• _Action item_
In the listing below, switch every "GUI agent" to "screen assistant" and leave all other text untouched.

============================================================

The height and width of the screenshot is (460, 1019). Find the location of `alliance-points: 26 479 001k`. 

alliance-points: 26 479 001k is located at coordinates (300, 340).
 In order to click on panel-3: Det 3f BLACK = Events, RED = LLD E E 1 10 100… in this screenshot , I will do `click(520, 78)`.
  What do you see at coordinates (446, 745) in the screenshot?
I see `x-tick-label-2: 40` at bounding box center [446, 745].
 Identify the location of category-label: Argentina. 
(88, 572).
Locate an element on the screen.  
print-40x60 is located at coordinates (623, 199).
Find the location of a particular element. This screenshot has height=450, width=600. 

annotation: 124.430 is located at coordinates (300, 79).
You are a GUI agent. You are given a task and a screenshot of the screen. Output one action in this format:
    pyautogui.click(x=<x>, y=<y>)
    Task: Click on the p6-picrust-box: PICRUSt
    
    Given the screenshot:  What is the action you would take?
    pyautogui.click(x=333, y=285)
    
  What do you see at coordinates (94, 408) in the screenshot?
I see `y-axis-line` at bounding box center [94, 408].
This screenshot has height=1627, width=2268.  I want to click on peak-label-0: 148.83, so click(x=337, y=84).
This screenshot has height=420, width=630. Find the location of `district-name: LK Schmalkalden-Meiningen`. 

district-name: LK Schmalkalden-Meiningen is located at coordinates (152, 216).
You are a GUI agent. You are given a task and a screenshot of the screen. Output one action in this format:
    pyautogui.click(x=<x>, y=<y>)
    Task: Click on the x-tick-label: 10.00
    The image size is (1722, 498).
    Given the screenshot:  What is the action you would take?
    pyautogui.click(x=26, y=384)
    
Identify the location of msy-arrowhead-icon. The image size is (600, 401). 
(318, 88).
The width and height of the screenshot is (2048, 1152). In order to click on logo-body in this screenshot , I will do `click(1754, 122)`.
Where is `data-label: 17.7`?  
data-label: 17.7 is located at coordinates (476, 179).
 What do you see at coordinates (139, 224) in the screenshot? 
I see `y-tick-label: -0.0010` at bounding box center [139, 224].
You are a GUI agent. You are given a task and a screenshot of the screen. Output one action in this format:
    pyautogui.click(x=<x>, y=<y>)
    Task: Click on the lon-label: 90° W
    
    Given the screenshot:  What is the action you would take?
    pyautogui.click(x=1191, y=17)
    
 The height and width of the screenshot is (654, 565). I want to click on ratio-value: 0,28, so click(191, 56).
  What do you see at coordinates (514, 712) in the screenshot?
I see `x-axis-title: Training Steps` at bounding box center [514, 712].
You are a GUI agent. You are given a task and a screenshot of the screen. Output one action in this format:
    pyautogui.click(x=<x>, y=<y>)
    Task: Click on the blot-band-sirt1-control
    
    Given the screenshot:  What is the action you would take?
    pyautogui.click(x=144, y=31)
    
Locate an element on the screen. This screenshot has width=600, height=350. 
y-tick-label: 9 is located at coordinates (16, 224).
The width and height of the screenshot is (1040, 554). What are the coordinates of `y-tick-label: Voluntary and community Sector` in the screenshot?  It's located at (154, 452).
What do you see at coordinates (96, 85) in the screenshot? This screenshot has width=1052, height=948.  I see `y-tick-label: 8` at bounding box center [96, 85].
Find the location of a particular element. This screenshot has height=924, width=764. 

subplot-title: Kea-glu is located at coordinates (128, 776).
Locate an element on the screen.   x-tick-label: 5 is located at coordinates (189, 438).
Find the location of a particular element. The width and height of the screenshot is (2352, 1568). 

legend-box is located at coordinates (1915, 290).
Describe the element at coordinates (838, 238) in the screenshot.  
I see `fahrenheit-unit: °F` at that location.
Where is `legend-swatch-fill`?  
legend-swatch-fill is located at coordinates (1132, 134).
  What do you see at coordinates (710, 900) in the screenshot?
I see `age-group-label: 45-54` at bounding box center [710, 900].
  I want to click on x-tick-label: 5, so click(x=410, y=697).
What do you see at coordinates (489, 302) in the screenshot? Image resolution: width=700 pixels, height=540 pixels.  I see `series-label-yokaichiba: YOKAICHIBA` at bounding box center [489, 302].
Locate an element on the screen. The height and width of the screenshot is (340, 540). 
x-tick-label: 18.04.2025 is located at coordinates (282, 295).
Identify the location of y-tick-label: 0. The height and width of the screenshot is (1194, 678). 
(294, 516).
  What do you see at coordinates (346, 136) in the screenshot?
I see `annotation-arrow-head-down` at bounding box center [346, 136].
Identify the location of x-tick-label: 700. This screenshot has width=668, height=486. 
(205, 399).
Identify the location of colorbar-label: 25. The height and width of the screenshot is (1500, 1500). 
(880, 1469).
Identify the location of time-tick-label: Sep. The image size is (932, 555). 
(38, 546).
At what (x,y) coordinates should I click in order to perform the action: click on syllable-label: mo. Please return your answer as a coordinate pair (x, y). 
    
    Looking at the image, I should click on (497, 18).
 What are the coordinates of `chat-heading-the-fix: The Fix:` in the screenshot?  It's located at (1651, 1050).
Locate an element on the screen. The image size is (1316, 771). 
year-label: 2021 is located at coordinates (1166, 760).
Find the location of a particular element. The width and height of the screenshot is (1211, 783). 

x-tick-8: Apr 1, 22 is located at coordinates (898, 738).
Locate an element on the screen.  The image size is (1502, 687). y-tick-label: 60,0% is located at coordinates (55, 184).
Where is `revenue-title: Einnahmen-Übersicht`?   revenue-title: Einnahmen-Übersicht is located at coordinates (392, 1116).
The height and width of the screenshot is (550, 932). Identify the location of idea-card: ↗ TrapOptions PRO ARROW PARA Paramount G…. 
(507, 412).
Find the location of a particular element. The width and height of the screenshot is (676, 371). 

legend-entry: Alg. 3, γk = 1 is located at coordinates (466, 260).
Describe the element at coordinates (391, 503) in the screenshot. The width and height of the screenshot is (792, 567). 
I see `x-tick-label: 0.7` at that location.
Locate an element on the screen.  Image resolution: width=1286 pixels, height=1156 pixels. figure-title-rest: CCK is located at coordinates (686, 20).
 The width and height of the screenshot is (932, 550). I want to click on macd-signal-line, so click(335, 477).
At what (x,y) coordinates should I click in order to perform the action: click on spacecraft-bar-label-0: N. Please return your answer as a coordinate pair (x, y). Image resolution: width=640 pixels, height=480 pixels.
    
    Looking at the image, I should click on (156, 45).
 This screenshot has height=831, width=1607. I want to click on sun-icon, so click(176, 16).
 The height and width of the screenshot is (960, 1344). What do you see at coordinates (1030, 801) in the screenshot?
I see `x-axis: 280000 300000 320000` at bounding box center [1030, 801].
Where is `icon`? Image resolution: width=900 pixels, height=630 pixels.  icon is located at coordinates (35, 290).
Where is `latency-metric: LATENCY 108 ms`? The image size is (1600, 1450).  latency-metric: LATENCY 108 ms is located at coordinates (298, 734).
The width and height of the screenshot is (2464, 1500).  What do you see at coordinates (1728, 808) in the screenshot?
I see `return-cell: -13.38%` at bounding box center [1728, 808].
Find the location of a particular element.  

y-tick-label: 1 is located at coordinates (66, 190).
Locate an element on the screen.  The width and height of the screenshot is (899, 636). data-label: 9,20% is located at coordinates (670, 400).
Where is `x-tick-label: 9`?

============================================================

• _Response area_
The height and width of the screenshot is (460, 1019). Find the location of `alliance-points: 26 479 001k`. 

alliance-points: 26 479 001k is located at coordinates (300, 340).
 In order to click on panel-3: Det 3f BLACK = Events, RED = LLD E E 1 10 100… in this screenshot , I will do `click(520, 78)`.
  What do you see at coordinates (446, 745) in the screenshot?
I see `x-tick-label-2: 40` at bounding box center [446, 745].
 Identify the location of category-label: Argentina. 
(88, 572).
Locate an element on the screen.  
print-40x60 is located at coordinates (623, 199).
Find the location of a particular element. This screenshot has height=450, width=600. 

annotation: 124.430 is located at coordinates (300, 79).
You are a screen assistant. You are given a task and a screenshot of the screen. Output one action in this format:
    pyautogui.click(x=<x>, y=<y>)
    Task: Click on the p6-picrust-box: PICRUSt
    
    Given the screenshot:  What is the action you would take?
    pyautogui.click(x=333, y=285)
    
  What do you see at coordinates (94, 408) in the screenshot?
I see `y-axis-line` at bounding box center [94, 408].
This screenshot has height=1627, width=2268.  I want to click on peak-label-0: 148.83, so click(x=337, y=84).
This screenshot has height=420, width=630. Find the location of `district-name: LK Schmalkalden-Meiningen`. 

district-name: LK Schmalkalden-Meiningen is located at coordinates (152, 216).
You are a screen assistant. You are given a task and a screenshot of the screen. Output one action in this format:
    pyautogui.click(x=<x>, y=<y>)
    Task: Click on the x-tick-label: 10.00
    The image size is (1722, 498).
    Given the screenshot:  What is the action you would take?
    pyautogui.click(x=26, y=384)
    
Identify the location of msy-arrowhead-icon. The image size is (600, 401). 
(318, 88).
The width and height of the screenshot is (2048, 1152). In order to click on logo-body in this screenshot , I will do `click(1754, 122)`.
Where is `data-label: 17.7`?  
data-label: 17.7 is located at coordinates (476, 179).
 What do you see at coordinates (139, 224) in the screenshot? 
I see `y-tick-label: -0.0010` at bounding box center [139, 224].
You are a screen assistant. You are given a task and a screenshot of the screen. Output one action in this format:
    pyautogui.click(x=<x>, y=<y>)
    Task: Click on the lon-label: 90° W
    
    Given the screenshot:  What is the action you would take?
    pyautogui.click(x=1191, y=17)
    
 The height and width of the screenshot is (654, 565). I want to click on ratio-value: 0,28, so click(191, 56).
  What do you see at coordinates (514, 712) in the screenshot?
I see `x-axis-title: Training Steps` at bounding box center [514, 712].
You are a screen assistant. You are given a task and a screenshot of the screen. Output one action in this format:
    pyautogui.click(x=<x>, y=<y>)
    Task: Click on the blot-band-sirt1-control
    
    Given the screenshot:  What is the action you would take?
    pyautogui.click(x=144, y=31)
    
Locate an element on the screen. This screenshot has width=600, height=350. 
y-tick-label: 9 is located at coordinates (16, 224).
The width and height of the screenshot is (1040, 554). What are the coordinates of `y-tick-label: Voluntary and community Sector` in the screenshot?  It's located at (154, 452).
What do you see at coordinates (96, 85) in the screenshot? This screenshot has width=1052, height=948.  I see `y-tick-label: 8` at bounding box center [96, 85].
Find the location of a particular element. This screenshot has height=924, width=764. 

subplot-title: Kea-glu is located at coordinates (128, 776).
Locate an element on the screen.   x-tick-label: 5 is located at coordinates (189, 438).
Find the location of a particular element. The width and height of the screenshot is (2352, 1568). 

legend-box is located at coordinates (1915, 290).
Describe the element at coordinates (838, 238) in the screenshot.  
I see `fahrenheit-unit: °F` at that location.
Where is `legend-swatch-fill`?  
legend-swatch-fill is located at coordinates (1132, 134).
  What do you see at coordinates (710, 900) in the screenshot?
I see `age-group-label: 45-54` at bounding box center [710, 900].
  I want to click on x-tick-label: 5, so click(x=410, y=697).
What do you see at coordinates (489, 302) in the screenshot? Image resolution: width=700 pixels, height=540 pixels.  I see `series-label-yokaichiba: YOKAICHIBA` at bounding box center [489, 302].
Locate an element on the screen. The height and width of the screenshot is (340, 540). 
x-tick-label: 18.04.2025 is located at coordinates (282, 295).
Identify the location of y-tick-label: 0. The height and width of the screenshot is (1194, 678). 
(294, 516).
  What do you see at coordinates (346, 136) in the screenshot?
I see `annotation-arrow-head-down` at bounding box center [346, 136].
Identify the location of x-tick-label: 700. This screenshot has width=668, height=486. 
(205, 399).
Identify the location of colorbar-label: 25. The height and width of the screenshot is (1500, 1500). 
(880, 1469).
Identify the location of time-tick-label: Sep. The image size is (932, 555). 
(38, 546).
At what (x,y) coordinates should I click in order to perform the action: click on syllable-label: mo. Please return your answer as a coordinate pair (x, y). 
    
    Looking at the image, I should click on (497, 18).
 What are the coordinates of `chat-heading-the-fix: The Fix:` in the screenshot?  It's located at (1651, 1050).
Locate an element on the screen. The image size is (1316, 771). 
year-label: 2021 is located at coordinates (1166, 760).
Find the location of a particular element. The width and height of the screenshot is (1211, 783). 

x-tick-8: Apr 1, 22 is located at coordinates (898, 738).
Locate an element on the screen.  The image size is (1502, 687). y-tick-label: 60,0% is located at coordinates (55, 184).
Where is `revenue-title: Einnahmen-Übersicht`?   revenue-title: Einnahmen-Übersicht is located at coordinates (392, 1116).
The height and width of the screenshot is (550, 932). Identify the location of idea-card: ↗ TrapOptions PRO ARROW PARA Paramount G…. 
(507, 412).
Find the location of a particular element. The width and height of the screenshot is (676, 371). 

legend-entry: Alg. 3, γk = 1 is located at coordinates (466, 260).
Describe the element at coordinates (391, 503) in the screenshot. The width and height of the screenshot is (792, 567). 
I see `x-tick-label: 0.7` at that location.
Locate an element on the screen.  Image resolution: width=1286 pixels, height=1156 pixels. figure-title-rest: CCK is located at coordinates (686, 20).
 The width and height of the screenshot is (932, 550). I want to click on macd-signal-line, so click(335, 477).
At what (x,y) coordinates should I click in order to perform the action: click on spacecraft-bar-label-0: N. Please return your answer as a coordinate pair (x, y). Image resolution: width=640 pixels, height=480 pixels.
    
    Looking at the image, I should click on (156, 45).
 This screenshot has height=831, width=1607. I want to click on sun-icon, so click(176, 16).
 The height and width of the screenshot is (960, 1344). What do you see at coordinates (1030, 801) in the screenshot?
I see `x-axis: 280000 300000 320000` at bounding box center [1030, 801].
Where is `icon`? Image resolution: width=900 pixels, height=630 pixels.  icon is located at coordinates (35, 290).
Where is `latency-metric: LATENCY 108 ms`? The image size is (1600, 1450).  latency-metric: LATENCY 108 ms is located at coordinates (298, 734).
The width and height of the screenshot is (2464, 1500).  What do you see at coordinates (1728, 808) in the screenshot?
I see `return-cell: -13.38%` at bounding box center [1728, 808].
Find the location of a particular element.  

y-tick-label: 1 is located at coordinates (66, 190).
Locate an element on the screen.  The width and height of the screenshot is (899, 636). data-label: 9,20% is located at coordinates (670, 400).
Where is `x-tick-label: 9`?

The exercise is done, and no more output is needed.